Note that there are exceptions that allow a trial to take place after the time periods set forth in this statute. For example, a trial may get lawfully postponed if:
- you consent to or request a later date, or
- there is a “showing of good cause.”
If you are not brought to trial within the time specified in PC 1382, then the judge may dismiss the case.
This dismissal only happens, though, if the defense counsel brings a successful Serna speedy trial motion. A Serna motion is a legal argument stating that your right to a speedy trial has been violated. The motion is brought during the pretrial process.
Your California case | When your trial must occur* |
Felony | Within 60 days of your arraignment |
Misdemeanor or infractions, and you are in custody | Within 45 days of your arraignment |
Misdemeanor and infractions, and you are out of custody | Within 30 days of your arraignment |
*Unless you enter into a time waiver, you request or consent to a later trial, or there is good cause to delay the trial. |
Our California criminal defense attorneys will highlight the following in this article:
- 1. Speedy Trial Rights
- 2. Are there exceptions?
- 3. What is a Serna motion?
- 4. U.S. Constitutional Analysis
- Additional reading
1. Speedy Trial Rights
Penal Code 1382 helps protect your constitutional right to a speedy trial.
Every criminal defendant in the State of California has this trial right in criminal proceedings.
The right is set forth in both:
- the Sixth Amendment to the United States Constitution,1 and
- Article I, Section 15, of the California Constitution.2
The right to a speedy trial is the right to receive a jury trial reasonably quickly after the beginning of a criminal case (for example, after the preliminary hearing or an arraignment).
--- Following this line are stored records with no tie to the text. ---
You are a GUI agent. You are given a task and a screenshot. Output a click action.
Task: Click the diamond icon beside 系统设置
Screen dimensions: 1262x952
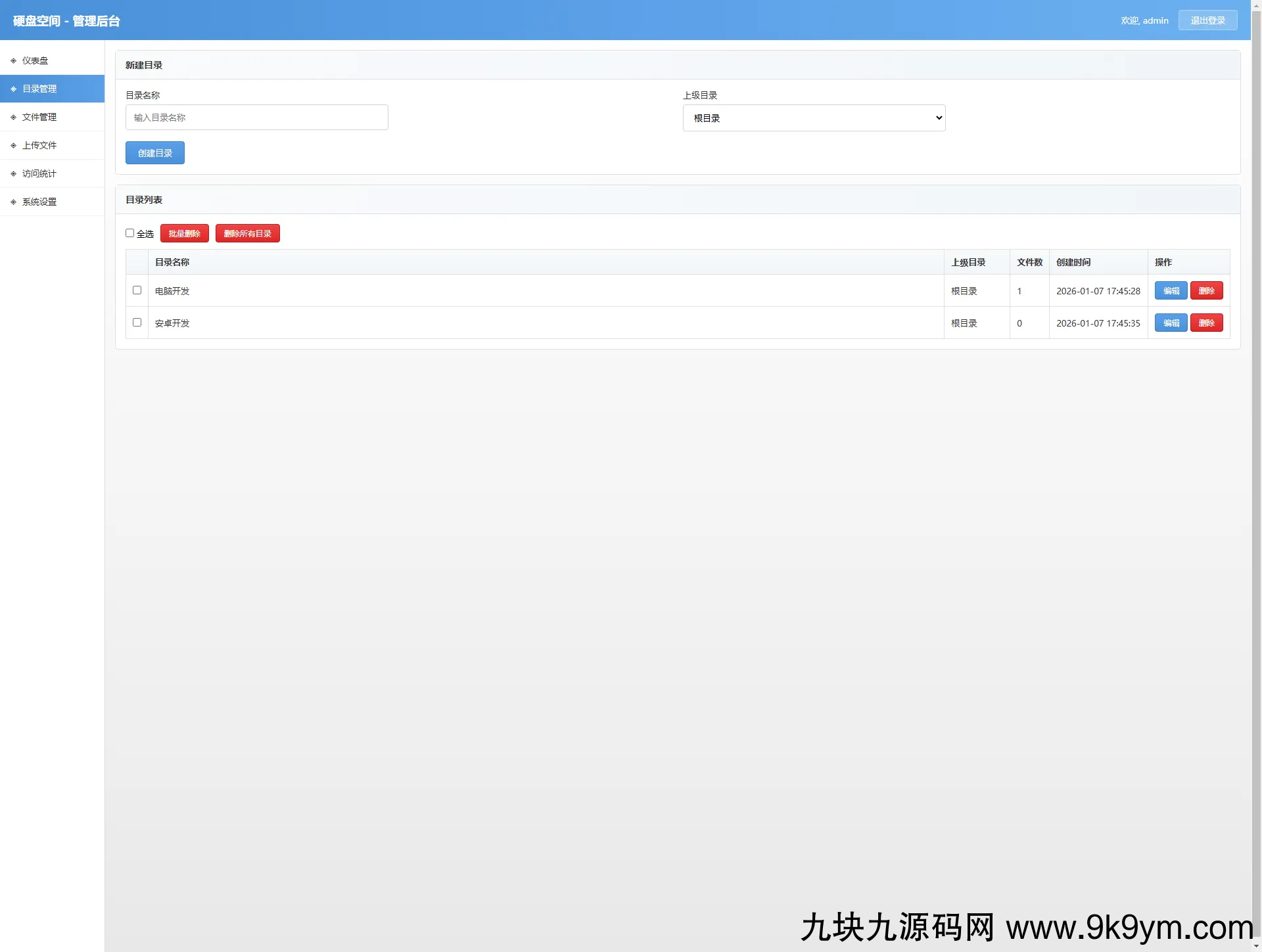click(x=13, y=202)
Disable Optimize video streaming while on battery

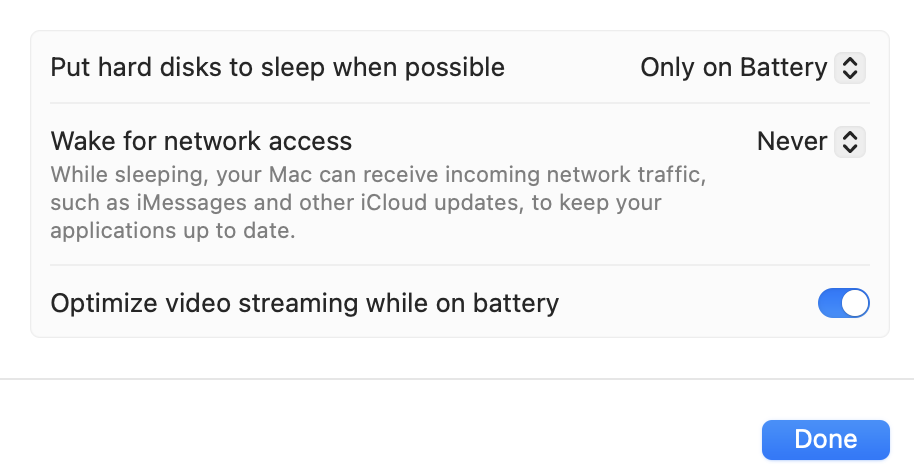(x=843, y=303)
To enforce this, PC 1382 sets time limits on when trial dates must occur.
As to felony cases, the statute says that you must be brought to trial within 60 days of the date of either:
- the arraignment,
- reinstatement of the case (for example, re-establishing a case that was dismissed), or
- an order granting a new trial after a mistrial.3
As to misdemeanor cases and infractions, the law says that you must be brought to trial within a 30-day period after you are:
- arraigned, or
- enters a plea to the charges (whichever occurs later).4
However, if a misdemeanor case or an infraction, and you are in custody, then you must be brought to trial in Superior Court within 45 days of:
- the arraignment, or
- the plea (whichever occurs later).5
2. Are there exceptions?
California law provides a few exceptions that allow you to be brought to trial after the expiration of the time periods set forth in PC 1382.
For example, you may:
- enter into a time waiver of the statutory requirements, or
- request or consent to a trial date after the dates in the statute.6
Note that it is often in your interest to postpone a trial. This delay gives the defense counsel more time to gather evidence and discredit the arguments of the prosecuting attorney.
In addition to the above exceptions, the time limits in PC 1382 will not apply if the trial court finds “good cause” to hold the trial later.
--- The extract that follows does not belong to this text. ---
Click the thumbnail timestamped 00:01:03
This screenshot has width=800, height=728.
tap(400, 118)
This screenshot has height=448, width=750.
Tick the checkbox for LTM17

Examples of when there is a showing of good cause include when:
- you are incapacitated,
- new evidence has come to light,
- the case is too complex for a speedy trial,
- there is a preference for a joint trial (if multiple defendants),7
- the clerk of the court made a filing mistake,8 and
- there is a global pandemic (for example, COVID-19) and it has a severe impact on the State.9
If any of the above exceptions arises, then the rules in PC 1382 do not apply. This means you can be brought to trial after the law’s mandated:
- 30-day period,
- 45-day period, or
- 60-day period (whichever is applicable).
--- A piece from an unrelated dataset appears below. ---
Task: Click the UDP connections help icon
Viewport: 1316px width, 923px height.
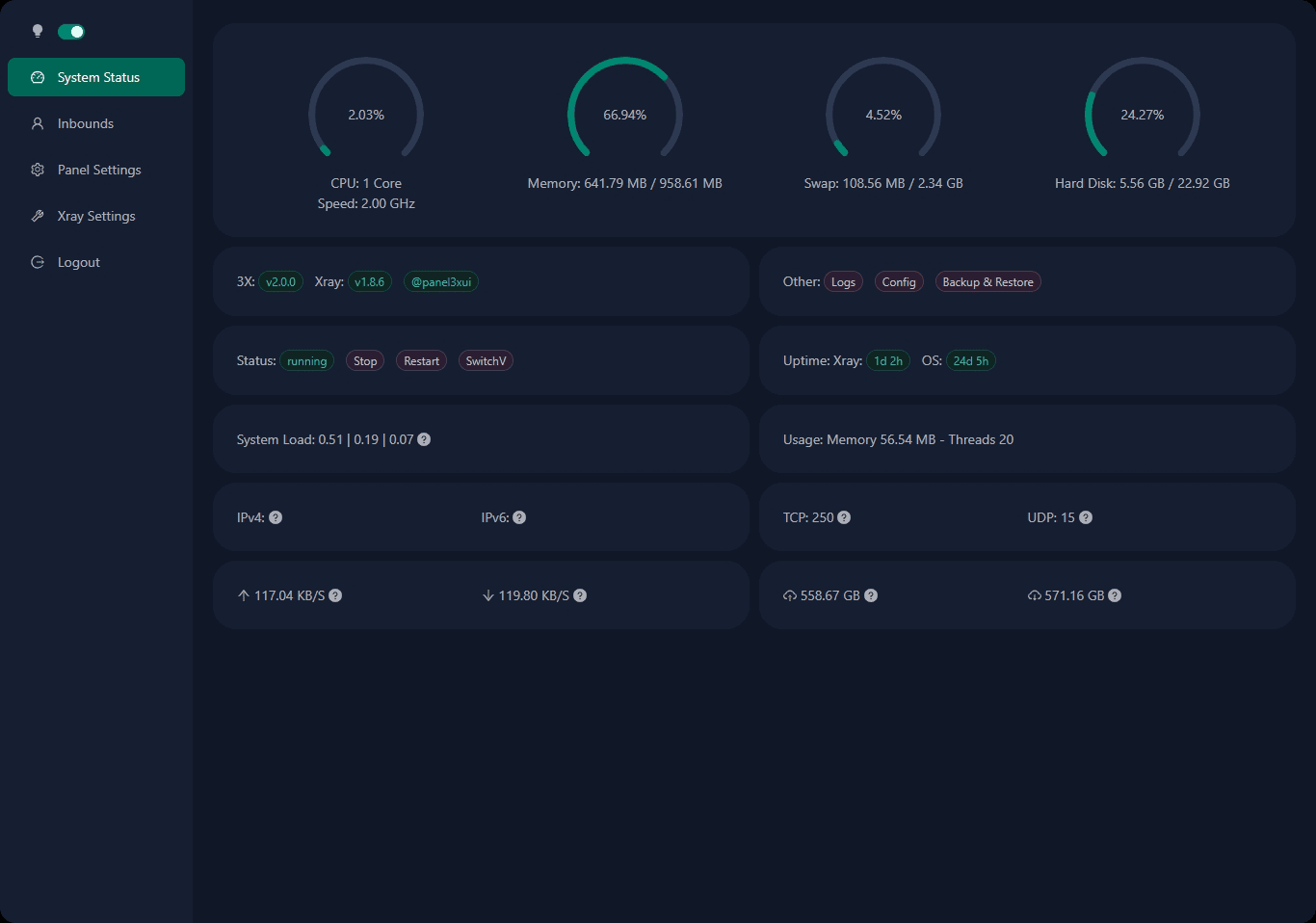Action: coord(1086,517)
3. What is a Serna motion?
A “Serna motion” is a motion to dismiss a criminal case because you were denied your constitutional right to a speedy trial.10
A defense counsel brings the motion in open court when the D.A. or court fails to adhere to the timing requirements in Penal Code 1382.
Serna motions are also known as “speedy trial motions.” They are filed as part of the pretrial process under California criminal law.
After defense counsel files the motion, the judge holds a hearing to determine whether speedy trial rights have been violated. The judge then decides whether to grant the motion or to dismiss it.
A successful Serna motion will result in the judge dismissing any charges filed against you.
4. U.S. Constitutional Analysis
A judge does not always use the same analysis when ruling on a Serna motion.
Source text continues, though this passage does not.